How can I parse XML data in Storm and Spark streaming? For example in Spark streaming;

// Define spark streaming MAP function.
private static final Function<XML_DOCUMENT_TYPE, MY_JAVA_CLASS> parsingXMLFunc = (doc -> {
    // create my java object
    MY_JAVA_CLASS mjc = new MY_JAVA_CLASS();         

    // classic xml parsing  
    List<String> parsed_doc = doc.parse(); // etc
    mjc.temperature = parsed_doc[0];
    mjc.accelerometer = parsed_doc[1];

    return mjc;           
});

In this example, can Spark parse xml in parallel?

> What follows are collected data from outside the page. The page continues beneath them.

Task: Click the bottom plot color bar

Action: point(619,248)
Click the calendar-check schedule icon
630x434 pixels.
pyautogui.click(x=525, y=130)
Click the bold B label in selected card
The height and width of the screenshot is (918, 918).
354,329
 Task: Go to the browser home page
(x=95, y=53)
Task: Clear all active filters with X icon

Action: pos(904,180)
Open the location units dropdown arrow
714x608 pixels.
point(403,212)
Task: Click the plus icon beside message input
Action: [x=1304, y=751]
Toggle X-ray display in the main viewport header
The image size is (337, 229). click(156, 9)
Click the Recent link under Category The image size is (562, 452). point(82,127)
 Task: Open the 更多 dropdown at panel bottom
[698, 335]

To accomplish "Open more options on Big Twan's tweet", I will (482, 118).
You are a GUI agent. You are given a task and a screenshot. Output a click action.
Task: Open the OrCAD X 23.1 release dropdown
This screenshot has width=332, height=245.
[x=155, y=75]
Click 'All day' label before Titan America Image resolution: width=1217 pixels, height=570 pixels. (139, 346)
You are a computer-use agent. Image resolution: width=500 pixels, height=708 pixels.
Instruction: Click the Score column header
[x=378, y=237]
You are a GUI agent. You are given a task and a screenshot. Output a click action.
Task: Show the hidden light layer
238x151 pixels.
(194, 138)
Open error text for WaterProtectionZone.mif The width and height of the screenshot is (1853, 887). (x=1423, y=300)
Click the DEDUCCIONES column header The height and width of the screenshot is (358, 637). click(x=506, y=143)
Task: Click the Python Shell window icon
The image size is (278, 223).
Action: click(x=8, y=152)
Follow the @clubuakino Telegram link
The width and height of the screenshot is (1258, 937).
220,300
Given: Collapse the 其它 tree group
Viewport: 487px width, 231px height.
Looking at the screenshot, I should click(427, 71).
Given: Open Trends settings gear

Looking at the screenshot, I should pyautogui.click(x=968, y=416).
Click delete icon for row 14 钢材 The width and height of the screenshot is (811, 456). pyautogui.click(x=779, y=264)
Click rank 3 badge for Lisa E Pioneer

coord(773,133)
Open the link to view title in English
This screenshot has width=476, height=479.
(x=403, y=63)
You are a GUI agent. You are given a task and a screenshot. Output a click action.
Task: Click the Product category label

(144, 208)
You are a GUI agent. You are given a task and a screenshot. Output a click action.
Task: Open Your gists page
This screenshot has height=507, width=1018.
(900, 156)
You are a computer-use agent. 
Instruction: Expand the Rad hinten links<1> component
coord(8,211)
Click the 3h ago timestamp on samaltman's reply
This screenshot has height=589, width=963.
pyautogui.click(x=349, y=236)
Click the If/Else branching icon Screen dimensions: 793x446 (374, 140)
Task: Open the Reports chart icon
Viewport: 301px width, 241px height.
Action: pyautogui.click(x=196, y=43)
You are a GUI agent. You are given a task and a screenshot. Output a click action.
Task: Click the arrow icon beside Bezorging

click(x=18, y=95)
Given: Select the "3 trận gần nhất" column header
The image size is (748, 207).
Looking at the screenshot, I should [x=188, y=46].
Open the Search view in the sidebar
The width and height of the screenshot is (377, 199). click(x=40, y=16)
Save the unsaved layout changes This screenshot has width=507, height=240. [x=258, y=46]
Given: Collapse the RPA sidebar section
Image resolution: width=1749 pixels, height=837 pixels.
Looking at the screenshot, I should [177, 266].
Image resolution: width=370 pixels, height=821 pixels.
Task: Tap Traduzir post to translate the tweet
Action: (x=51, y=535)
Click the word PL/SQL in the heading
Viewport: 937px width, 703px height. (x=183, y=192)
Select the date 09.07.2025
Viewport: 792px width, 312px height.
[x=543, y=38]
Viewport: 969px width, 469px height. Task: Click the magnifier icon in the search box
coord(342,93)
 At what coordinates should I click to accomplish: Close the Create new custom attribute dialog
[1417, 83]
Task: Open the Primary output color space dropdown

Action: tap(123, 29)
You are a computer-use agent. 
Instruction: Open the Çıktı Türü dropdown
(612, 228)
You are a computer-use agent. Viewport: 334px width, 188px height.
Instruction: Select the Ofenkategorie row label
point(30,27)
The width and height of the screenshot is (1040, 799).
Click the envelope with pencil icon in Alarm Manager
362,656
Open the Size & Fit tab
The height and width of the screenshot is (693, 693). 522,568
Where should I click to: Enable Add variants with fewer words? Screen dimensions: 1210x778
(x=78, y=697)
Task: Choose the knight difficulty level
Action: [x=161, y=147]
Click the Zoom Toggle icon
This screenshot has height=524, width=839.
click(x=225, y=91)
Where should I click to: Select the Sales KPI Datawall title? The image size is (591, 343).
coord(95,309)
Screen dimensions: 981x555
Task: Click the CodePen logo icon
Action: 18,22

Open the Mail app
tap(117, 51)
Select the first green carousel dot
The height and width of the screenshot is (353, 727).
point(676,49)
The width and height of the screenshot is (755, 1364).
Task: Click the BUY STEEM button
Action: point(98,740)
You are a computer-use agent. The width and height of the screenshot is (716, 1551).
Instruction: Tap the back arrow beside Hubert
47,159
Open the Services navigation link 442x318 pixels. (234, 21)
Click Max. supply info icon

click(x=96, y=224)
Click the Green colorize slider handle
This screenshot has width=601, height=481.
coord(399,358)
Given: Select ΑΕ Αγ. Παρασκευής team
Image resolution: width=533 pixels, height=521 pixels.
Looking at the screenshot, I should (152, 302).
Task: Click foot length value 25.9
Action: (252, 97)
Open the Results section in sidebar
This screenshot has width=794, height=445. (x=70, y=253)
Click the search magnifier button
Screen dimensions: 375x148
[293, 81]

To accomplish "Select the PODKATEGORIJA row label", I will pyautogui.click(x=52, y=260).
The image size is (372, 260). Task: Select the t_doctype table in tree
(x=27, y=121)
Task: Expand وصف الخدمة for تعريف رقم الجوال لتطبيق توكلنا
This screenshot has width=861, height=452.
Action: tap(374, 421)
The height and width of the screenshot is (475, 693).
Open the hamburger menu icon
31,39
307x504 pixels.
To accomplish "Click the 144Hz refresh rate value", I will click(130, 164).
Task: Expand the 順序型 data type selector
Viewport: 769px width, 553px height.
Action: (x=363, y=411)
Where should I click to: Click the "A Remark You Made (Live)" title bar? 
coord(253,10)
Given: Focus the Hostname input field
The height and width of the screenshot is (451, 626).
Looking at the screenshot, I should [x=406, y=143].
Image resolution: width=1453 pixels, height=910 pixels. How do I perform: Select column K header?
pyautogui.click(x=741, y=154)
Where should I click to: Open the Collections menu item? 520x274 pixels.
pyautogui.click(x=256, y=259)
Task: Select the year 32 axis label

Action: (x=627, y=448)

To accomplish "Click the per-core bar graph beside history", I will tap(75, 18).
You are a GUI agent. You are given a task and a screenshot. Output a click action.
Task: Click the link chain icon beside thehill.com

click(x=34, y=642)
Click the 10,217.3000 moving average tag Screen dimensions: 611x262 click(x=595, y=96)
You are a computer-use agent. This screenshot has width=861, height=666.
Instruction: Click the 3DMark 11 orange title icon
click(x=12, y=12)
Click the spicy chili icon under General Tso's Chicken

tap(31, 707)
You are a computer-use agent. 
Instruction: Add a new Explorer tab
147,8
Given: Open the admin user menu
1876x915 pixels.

Or Storm streaming example;

@Override
public void execute(Tuple tuple) {
    // create my java object
    MY_JAVA_CLASS mjc = new MY_JAVA_CLASS();         

    // classic xml parsing
    Document doc = tuple.get(0);
    List<String> parsed_doc = doc.parse(); // etc
    mjc.temperature = parsed_doc[0];
    mjc.accelerometer = parsed_doc[1];

    _collector.emit(new Values(mjc));  
};

In the above examples, is the XML parse operation done in parallel? Or do you have better approachs?


Solution

  • I haven't worked in Spark. Regarding Storm, you can create a function to do XML parsing (using some common java XML parser's you prefer) & call that function inside "execute" method. This will run in parallel depending upon number of workers & executors you provide for your application.